9 Replies Latest reply on Apr 26, 2016 8:09 AM by rschroeder

    NTA Deployment

    fstroud

      In a hub and spoke deployment, is it necessary to add netflow export at the spoke and the hub or is spoke adequate?

      In a deployment with netflow on at hub and spokes, would the traffic be counted twice by NTA when comparing traffic volumes?

       

      Regards

      Frankie

        • Re: NTA Deployment
          Parker Robinson

          You should put netflow on the hub device since all traffic will have to flow through the hub.  Now, if the hub device is stressed and there is high cpu/memory utilization on it already, you may not want to overwhelm it.  In that case, you could enable netflow on the spoke devices. It would not serve you any purpose to enable netflow at both the hub and spoke since you will be getting the same data @ each end.  Keep in mind if you enable netflow on the spoke, you will only be getting traffic statistics for that one spoke area of the network. 

           

          Hope this answers your question. 

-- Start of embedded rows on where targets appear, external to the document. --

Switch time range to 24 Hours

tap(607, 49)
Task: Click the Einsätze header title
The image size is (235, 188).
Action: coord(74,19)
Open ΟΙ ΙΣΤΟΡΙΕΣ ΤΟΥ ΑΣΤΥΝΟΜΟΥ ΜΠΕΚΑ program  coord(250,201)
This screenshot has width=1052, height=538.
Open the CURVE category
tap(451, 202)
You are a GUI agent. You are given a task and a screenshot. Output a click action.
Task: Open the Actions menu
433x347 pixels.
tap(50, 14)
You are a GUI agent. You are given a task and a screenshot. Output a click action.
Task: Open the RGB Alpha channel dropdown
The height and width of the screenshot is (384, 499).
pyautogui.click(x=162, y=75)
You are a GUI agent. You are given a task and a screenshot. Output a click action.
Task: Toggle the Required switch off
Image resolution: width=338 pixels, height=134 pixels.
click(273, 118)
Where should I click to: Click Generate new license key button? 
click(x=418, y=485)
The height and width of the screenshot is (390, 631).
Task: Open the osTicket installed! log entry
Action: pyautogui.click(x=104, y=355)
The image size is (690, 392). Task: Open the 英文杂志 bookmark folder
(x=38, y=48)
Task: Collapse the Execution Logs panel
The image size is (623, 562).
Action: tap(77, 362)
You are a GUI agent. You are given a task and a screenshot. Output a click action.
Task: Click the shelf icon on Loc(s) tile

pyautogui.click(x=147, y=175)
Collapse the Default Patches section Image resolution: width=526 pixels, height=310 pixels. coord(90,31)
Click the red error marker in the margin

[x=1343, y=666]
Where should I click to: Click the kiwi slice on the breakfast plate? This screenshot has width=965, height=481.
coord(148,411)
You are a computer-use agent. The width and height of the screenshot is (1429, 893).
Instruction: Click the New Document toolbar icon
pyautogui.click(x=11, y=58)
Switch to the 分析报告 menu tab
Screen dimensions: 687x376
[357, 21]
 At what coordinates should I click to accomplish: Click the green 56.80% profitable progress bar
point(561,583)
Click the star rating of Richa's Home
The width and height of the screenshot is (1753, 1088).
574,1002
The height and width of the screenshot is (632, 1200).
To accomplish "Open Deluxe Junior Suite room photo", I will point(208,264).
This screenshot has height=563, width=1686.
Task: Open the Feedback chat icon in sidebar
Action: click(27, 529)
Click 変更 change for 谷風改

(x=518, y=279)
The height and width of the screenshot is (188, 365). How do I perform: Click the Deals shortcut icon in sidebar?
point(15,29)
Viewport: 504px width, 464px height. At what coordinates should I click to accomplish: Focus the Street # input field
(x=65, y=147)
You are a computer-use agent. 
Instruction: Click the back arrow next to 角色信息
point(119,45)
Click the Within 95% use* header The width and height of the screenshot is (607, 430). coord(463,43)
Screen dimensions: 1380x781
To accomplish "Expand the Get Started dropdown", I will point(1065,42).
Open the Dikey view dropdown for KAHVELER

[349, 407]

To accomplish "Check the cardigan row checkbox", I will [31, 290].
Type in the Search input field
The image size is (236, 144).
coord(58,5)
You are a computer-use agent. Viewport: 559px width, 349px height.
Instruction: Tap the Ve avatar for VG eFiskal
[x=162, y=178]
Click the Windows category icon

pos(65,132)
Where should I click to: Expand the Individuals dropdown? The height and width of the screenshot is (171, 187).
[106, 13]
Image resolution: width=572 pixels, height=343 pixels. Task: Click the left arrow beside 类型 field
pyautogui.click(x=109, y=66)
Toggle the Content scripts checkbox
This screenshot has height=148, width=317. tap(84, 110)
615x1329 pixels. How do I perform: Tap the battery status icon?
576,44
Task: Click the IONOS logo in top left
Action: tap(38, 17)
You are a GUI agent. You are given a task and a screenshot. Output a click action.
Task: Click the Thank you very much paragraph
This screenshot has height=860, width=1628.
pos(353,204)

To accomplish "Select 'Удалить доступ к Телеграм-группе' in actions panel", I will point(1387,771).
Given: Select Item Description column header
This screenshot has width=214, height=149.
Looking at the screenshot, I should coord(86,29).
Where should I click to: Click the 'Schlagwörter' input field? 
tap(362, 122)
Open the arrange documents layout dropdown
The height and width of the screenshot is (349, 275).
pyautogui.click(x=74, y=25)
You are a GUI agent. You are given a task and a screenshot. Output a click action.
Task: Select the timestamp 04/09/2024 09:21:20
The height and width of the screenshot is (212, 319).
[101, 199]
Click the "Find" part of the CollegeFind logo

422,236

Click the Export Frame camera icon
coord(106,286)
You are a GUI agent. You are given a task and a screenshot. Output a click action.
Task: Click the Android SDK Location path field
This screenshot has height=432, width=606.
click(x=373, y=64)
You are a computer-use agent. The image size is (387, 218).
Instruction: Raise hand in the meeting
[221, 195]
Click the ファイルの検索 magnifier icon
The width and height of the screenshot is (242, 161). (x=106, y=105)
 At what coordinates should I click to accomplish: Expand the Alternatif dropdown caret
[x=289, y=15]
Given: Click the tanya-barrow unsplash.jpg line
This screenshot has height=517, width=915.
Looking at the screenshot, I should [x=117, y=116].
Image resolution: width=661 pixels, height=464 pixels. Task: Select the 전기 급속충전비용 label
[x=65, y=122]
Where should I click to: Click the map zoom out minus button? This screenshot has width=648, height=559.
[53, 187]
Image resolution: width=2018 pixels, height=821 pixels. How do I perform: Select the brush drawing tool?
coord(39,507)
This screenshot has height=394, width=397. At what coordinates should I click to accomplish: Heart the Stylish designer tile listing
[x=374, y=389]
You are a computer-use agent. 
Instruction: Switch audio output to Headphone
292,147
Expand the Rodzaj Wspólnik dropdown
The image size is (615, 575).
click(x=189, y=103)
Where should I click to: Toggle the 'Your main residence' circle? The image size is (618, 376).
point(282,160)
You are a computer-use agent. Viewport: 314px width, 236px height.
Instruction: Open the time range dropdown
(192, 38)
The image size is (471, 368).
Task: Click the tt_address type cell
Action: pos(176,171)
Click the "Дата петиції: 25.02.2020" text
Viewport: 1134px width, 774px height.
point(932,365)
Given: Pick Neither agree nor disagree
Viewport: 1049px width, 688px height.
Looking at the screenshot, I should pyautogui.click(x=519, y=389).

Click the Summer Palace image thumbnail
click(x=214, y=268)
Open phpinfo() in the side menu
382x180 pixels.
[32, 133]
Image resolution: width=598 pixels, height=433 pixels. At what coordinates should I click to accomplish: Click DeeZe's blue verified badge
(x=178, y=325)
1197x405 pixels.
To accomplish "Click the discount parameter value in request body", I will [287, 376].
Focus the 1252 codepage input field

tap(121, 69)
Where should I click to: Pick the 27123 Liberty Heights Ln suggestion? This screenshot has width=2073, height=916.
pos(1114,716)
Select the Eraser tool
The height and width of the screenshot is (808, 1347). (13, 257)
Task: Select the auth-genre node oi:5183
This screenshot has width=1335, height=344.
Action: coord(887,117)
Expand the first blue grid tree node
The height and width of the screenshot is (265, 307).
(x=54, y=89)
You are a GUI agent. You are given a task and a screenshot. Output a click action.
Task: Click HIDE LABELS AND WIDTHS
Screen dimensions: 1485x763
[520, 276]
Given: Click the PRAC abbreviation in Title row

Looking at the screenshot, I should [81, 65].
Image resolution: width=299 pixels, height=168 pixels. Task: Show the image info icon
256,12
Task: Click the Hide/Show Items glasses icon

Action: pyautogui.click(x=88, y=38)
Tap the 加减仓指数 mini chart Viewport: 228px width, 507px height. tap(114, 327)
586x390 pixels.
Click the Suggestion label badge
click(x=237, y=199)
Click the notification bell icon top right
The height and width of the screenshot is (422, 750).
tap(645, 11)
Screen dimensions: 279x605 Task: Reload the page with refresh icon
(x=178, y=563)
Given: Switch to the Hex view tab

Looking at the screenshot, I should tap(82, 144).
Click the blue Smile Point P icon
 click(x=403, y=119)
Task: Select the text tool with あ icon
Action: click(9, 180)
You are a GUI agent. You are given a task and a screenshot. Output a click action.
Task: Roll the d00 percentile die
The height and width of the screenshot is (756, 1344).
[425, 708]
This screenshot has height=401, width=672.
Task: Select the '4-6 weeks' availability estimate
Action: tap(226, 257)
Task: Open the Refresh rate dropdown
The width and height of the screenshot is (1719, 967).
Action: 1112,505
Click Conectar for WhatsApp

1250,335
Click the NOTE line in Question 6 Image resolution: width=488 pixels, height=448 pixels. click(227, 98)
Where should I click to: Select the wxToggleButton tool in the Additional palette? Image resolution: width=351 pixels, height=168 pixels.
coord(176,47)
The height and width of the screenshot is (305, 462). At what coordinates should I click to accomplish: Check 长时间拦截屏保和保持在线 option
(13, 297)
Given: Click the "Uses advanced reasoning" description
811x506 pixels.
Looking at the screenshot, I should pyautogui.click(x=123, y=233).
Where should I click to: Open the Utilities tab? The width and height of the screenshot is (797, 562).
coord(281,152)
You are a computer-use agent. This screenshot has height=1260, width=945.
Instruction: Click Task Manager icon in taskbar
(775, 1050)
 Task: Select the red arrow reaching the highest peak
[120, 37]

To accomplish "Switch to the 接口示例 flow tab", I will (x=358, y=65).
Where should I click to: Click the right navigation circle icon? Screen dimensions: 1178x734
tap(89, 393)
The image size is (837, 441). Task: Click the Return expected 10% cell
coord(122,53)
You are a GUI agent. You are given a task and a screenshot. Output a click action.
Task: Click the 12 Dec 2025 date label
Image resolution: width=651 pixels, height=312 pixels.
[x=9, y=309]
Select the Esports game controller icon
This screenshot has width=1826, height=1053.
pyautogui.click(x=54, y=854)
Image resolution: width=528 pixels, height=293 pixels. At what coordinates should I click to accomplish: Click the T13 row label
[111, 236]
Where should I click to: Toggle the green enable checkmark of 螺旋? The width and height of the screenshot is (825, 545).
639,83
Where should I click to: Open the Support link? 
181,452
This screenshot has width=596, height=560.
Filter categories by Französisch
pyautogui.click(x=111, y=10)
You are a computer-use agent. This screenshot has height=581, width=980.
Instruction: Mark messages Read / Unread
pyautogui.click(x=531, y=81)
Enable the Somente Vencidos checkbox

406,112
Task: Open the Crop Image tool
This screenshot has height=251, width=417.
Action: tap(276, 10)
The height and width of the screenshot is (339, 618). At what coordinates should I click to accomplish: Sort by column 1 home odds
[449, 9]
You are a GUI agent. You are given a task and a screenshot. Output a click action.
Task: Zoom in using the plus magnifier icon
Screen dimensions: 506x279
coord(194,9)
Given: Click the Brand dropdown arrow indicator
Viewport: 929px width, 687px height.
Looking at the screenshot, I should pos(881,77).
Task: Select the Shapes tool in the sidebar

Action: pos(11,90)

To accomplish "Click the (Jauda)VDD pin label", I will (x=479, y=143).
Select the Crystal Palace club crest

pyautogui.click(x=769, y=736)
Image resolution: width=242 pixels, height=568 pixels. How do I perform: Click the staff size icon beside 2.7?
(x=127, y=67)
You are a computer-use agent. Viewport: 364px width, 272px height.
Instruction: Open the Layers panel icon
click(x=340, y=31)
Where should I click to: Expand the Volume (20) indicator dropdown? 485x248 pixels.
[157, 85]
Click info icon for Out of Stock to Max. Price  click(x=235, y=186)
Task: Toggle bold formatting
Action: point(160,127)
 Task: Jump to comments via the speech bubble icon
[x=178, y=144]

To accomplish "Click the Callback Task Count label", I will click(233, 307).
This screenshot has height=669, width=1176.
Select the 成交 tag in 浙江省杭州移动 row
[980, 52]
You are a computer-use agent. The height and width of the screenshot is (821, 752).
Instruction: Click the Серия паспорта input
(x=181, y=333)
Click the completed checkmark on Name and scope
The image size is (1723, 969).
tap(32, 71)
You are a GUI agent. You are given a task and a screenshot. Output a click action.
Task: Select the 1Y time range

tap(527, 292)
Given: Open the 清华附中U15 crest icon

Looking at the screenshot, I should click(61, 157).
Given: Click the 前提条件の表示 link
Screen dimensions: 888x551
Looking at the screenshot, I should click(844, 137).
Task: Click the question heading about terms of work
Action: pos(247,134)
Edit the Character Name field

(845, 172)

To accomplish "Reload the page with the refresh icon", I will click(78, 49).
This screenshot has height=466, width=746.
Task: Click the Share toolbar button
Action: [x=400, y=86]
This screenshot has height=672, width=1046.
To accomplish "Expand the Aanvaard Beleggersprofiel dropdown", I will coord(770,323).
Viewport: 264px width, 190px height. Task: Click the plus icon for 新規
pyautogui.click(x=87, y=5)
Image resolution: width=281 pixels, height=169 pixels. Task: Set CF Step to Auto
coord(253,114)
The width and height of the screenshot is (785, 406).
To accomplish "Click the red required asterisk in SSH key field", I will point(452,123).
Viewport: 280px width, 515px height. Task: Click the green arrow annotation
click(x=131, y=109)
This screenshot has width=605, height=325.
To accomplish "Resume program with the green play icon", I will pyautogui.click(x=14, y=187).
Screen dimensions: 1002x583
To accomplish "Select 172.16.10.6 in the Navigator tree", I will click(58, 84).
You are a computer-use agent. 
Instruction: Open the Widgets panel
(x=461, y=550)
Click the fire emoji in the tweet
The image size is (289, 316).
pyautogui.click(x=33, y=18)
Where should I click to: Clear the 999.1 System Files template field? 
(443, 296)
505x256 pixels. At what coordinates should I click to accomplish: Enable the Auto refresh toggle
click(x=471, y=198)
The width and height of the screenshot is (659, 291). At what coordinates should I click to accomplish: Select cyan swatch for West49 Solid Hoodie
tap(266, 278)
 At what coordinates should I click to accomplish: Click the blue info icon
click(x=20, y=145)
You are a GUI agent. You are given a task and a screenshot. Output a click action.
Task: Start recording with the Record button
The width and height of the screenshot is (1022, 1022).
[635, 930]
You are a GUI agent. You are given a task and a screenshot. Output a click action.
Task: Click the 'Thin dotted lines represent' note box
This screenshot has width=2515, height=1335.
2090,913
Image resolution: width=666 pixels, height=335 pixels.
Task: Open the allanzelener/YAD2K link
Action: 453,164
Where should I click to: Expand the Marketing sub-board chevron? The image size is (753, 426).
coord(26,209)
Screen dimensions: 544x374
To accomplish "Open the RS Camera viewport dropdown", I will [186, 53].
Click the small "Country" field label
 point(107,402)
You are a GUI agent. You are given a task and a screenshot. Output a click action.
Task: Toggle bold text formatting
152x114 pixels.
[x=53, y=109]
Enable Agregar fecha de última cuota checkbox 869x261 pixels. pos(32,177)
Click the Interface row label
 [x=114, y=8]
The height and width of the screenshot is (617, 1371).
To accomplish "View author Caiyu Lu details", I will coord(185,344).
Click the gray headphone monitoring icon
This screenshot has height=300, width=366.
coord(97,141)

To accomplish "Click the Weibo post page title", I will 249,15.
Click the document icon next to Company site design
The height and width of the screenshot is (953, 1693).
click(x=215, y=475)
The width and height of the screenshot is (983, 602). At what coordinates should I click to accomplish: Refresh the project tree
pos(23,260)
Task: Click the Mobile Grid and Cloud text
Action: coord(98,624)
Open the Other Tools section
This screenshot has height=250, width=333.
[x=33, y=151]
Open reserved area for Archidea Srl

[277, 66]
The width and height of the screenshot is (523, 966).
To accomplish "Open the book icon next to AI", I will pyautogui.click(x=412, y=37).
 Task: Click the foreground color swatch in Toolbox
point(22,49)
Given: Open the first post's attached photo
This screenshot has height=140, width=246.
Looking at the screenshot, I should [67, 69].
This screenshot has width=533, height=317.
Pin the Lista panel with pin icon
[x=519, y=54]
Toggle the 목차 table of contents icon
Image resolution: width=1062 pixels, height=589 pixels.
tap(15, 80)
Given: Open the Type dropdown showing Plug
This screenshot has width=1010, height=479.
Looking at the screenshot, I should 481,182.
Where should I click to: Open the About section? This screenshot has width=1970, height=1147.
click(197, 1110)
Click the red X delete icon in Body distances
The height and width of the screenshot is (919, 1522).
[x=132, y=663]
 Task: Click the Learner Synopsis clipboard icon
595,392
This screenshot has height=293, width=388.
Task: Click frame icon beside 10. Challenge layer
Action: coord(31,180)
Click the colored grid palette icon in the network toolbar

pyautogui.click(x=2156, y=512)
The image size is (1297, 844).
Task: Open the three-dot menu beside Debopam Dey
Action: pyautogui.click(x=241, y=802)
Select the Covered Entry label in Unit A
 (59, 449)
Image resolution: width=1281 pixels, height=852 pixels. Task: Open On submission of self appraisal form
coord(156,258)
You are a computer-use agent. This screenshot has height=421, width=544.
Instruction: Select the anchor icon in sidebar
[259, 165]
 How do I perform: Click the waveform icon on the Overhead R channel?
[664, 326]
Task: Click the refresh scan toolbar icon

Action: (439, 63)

          1 of 1 people found this helpful
          • Re: NTA Deployment
            rschroeder

            The correct answer depends on your environment and your Netflow needs.

             

            If all of your traffic passes through a Netflow-compatible device (let's say it's a router), then that's the only place you may need Netflow enabled.  Routers are often positioned ideally to capture the traffic you want in a hub & spoke environment.

             

            However, if you have a lot of traffic between devices on the same Layer 2 VLAN, that traffic won't hit your router.  Unfortunately, many switches don't support Netflow unless they're Layer 3 compatible, essentially able to perform routing.

             

            To put it another way, if any of the traffic you want to view through Netflow stays within a switch on the same VLAN, and if that switch is not able to send Netflow information, then you're out of luck getting NTA to show you those flows.

             

            In that situation you should be able to configure a SPAN or Monitor session between one or more of the switch's ports of interest, and capture the traffic and send it to a mirrored port on which you'd attach a sniffer.  A simple laptop running Wireshark works well as a sniffer, but there are some other options, too:

             

            • In my environment I have an older PC that was originally destined for recycling.  I had my Desktop Support folks put two additional NIC's in it and now I can set it in any network room to be a long-term sniffer for spanned/mirrored/monitored ports.  The extra NIC's are particularly useful for remotely managing the sniffer PC during a monitor session, and let me copy off Wireshark files to share with Support without having to break the mirror.
            • Depending on your setup, if the sniffer PC doesn't have a second NIC for managing the PC, you'll probably lose the ability to control it once you start up the Monitor/Span/Mirror session.  But don't worry--that's not a problem if you do things in the right order.   First, start Wireshark with the appropriate parameters and options, then enable the mirror on the switch ports, and Wireshark will capture the data you're looking for, even though you lose communications with the sniffer.  Once you know that the interesting traffic has passed through the switch ports, disable the mirror/sniffer session on the switch port going to the Wireshark PC and you'll be able to remotely access/manage the sniffer PC or laptop again.
            • For long-term traffic monitoring on switches that don't support Netflow, you can also purchase a permanent network tap to allow you to do off-device monitoring and packet captures.  Network taps are particularly useful in my environment on connections going to firewalls--for additional services like content filtering and IPS/IDS that our Security team manages.  But you'll find taps helpful to the network team, too, if you have need for long-term packet analysis of switches' traffic when the switches can't support Netflow.
              • Taps come in many brands and models and port capacities.  While you might think a tap could be had for something in the $50 range, that's not the case.  I've used Net Scout and Datacom Systems taps.  None are cheap, and the ones I've bought these year, although pretty basic, still run around $1,600 each.  They're 4-port models with dual power supplies and rack mounts, and are pretty flexible in their configuration.  Fortunately I only need to set them up to mirror all traffic in/out of ports 1 and 2 over to port 3.  Port 4 is left for future sniffing needs.
              • Taps are relatively basic, but the more ports they have, and the higher their throughput  the more expensive they are.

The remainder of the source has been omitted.